··· DATASET EXCERPTS

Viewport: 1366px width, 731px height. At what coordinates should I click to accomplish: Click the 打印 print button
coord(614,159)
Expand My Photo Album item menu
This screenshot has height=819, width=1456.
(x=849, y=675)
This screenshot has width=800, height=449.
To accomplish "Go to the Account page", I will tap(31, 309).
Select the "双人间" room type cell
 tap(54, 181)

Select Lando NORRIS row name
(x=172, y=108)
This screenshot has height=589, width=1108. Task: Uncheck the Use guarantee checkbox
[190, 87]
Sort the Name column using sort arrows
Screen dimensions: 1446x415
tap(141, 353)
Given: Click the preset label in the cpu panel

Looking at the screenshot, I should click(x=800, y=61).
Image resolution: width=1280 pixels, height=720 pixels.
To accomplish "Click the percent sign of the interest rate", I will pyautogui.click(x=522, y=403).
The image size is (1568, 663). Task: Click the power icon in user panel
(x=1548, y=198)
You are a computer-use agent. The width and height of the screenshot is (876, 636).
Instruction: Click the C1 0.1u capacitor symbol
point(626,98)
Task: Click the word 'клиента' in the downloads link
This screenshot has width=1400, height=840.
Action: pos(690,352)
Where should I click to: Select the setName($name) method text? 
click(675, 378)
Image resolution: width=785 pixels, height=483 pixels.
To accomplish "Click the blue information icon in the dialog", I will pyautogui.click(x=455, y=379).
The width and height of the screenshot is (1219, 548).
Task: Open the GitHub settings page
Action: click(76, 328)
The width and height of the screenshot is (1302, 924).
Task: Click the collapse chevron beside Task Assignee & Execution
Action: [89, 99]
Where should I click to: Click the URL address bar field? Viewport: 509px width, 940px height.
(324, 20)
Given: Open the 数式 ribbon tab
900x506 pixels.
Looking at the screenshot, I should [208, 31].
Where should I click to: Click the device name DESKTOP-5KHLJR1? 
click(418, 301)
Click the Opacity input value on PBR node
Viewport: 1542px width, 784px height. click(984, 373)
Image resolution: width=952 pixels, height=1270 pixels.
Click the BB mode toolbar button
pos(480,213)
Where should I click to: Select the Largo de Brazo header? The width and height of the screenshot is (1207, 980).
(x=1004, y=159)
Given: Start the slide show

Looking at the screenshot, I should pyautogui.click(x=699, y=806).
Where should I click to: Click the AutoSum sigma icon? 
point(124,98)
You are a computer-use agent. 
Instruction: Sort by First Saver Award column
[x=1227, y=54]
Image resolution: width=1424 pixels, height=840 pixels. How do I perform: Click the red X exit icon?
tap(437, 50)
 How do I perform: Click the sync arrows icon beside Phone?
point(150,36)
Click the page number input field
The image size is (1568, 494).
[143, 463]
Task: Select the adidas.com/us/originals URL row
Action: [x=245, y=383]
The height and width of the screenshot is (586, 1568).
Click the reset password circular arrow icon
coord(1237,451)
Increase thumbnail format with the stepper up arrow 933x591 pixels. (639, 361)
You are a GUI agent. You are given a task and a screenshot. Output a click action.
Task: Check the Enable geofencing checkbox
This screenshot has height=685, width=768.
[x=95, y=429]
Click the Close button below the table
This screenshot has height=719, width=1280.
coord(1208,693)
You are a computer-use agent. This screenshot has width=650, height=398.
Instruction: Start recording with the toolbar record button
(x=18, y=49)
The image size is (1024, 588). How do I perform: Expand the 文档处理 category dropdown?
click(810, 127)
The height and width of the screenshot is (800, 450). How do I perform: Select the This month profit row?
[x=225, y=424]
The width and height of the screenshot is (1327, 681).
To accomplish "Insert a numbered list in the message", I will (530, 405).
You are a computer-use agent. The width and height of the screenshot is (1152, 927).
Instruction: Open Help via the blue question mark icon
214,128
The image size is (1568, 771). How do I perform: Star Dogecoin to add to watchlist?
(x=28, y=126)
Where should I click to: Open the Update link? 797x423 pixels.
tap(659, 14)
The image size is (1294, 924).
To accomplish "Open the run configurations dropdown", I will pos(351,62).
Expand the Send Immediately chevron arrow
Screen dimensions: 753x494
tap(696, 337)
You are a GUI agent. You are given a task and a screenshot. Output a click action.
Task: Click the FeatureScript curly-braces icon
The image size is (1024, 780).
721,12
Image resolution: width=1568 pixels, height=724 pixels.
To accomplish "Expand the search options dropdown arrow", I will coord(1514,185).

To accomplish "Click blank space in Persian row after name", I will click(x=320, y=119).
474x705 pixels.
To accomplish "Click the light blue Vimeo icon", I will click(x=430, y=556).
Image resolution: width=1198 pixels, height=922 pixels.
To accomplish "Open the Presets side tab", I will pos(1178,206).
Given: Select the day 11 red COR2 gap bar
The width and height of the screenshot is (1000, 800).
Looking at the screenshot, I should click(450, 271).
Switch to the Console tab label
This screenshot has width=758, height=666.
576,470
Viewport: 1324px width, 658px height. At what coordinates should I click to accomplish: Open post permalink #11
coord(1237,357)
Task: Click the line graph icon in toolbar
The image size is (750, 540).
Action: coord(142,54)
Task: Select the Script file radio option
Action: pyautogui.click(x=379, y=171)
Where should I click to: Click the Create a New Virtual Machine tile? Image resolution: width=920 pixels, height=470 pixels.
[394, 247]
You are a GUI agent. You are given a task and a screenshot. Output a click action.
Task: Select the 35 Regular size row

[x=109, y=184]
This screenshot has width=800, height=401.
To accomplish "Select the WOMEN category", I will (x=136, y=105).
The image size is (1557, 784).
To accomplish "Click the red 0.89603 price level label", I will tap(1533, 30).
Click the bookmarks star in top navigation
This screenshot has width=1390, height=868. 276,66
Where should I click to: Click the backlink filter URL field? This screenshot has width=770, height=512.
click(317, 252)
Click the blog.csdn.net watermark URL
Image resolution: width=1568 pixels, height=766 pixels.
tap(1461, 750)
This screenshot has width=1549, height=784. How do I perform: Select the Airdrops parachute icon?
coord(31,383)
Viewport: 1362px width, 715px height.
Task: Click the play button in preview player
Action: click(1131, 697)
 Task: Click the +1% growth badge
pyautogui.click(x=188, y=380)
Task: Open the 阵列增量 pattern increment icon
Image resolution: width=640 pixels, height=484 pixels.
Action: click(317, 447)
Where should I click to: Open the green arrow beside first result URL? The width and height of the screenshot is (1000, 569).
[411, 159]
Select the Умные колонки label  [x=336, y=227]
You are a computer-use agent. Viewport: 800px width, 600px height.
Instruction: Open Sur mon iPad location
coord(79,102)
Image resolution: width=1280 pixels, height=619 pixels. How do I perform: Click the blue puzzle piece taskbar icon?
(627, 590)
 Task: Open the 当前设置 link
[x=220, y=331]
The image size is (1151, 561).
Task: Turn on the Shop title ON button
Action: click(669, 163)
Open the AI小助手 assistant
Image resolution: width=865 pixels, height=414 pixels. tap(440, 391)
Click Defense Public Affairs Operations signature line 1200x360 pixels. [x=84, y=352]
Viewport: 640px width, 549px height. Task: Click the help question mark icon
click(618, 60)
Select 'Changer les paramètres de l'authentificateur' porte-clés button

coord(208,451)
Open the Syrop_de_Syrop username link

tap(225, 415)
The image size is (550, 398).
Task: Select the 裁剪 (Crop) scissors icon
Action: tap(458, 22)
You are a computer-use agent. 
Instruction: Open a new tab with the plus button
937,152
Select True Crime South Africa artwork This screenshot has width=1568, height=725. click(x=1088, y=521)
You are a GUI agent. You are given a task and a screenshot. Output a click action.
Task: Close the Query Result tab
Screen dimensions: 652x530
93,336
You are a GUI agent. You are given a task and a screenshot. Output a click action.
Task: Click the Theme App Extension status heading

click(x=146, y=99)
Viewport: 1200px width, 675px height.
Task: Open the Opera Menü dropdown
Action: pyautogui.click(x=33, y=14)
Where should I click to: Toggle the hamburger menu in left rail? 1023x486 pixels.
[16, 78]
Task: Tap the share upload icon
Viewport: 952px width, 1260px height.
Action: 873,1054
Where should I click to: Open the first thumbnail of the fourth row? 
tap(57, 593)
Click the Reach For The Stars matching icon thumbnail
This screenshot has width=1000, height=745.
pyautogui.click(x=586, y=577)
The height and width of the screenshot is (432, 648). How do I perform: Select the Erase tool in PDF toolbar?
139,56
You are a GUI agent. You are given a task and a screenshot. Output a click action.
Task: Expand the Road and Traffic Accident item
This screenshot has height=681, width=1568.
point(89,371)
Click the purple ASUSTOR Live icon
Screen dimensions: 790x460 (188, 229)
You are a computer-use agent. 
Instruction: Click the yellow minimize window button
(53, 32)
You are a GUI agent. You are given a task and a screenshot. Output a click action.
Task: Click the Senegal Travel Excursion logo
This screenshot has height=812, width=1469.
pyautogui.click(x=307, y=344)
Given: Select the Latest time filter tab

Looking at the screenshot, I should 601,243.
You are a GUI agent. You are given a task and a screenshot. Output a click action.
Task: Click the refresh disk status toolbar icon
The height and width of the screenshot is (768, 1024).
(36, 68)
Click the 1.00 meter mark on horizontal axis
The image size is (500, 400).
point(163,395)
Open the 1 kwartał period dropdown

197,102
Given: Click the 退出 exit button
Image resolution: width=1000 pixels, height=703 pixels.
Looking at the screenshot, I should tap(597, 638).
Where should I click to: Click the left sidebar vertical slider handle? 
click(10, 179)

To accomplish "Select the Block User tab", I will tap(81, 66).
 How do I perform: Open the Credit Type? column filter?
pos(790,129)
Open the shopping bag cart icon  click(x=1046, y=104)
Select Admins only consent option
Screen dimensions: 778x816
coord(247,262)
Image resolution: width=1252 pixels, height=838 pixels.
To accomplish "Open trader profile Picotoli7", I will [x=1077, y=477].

······

= WHAT THE EXERCISE ASKS =
From the records above, pull out each line that has "Close".

= EXPECTED OUTPUT =
Click the Close button below the table
Task: Close the Query Result tab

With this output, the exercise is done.